Zoals opgemerkt, was dit slechts een van een reeks koloniale overeenkomsten tussen Groot-Brittannië en Duitsland, die later een geheim bevatten verdrag dat de Portugese kolonies in Afrika verdeelt en een diplomatiek akkoord over het controversiële Berlijn-naar-Bagdad spoorweg. Al deze verdragen en conventies wekten de hoop in Duitsland dat de betrekkingen met Groot-Brittannië eindelijk op punt stonden en dit leidde er op zijn beurt toe dat de Duitsers hoopten dat Groot-Brittannië uit een oorlog tussen Duitsland en Frankrijk zou blijven.

Deze interpretatie was, net als de rest van het buitenlands beleid van Duitsland, onredelijk optimistisch. Het is waar dat de Britten oprecht geïnteresseerd waren in het oplossen van koloniale geschillen – zo leek het tenslotte dwaas om toe te staan ​​dat kleine meningsverschillen over verre oorden de stabiliteit van de internationale orde.

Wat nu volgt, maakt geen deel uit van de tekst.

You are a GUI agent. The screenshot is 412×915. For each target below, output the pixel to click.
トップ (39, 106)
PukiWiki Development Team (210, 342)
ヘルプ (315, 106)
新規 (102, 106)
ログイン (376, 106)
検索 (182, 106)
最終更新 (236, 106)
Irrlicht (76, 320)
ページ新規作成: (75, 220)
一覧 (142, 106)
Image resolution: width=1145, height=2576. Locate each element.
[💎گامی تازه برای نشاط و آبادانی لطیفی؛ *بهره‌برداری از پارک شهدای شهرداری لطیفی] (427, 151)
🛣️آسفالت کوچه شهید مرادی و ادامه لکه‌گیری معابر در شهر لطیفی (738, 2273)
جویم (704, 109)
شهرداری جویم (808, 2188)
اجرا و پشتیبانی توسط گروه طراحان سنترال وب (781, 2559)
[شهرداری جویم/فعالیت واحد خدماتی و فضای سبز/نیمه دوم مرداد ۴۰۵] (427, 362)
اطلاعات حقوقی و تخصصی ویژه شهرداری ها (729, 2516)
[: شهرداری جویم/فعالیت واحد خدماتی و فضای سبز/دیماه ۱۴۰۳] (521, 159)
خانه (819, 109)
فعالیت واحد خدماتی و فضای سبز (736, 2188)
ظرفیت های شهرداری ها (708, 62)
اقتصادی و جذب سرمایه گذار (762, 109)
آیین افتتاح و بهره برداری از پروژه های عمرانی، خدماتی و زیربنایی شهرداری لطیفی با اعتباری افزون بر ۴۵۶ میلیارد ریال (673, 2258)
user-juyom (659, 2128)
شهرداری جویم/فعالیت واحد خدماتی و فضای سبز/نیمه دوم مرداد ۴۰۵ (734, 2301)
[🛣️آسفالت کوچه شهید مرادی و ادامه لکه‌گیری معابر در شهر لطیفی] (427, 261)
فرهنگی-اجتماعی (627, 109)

Maar het hele punt was om de vrede dichter bij huis te houden: het machtsevenwicht in Europa was veel belangrijker voor Groot-Brittannië dan praktisch elke koloniale kwestie. Het Britse rijk zou inderdaad niet veel betekenen als Groot-Brittannië zelf onder de duim zou staan ​​​​van een continentale veroveraar.

Zien vorige aflevering, volgende aflevering, of alle inzendingen.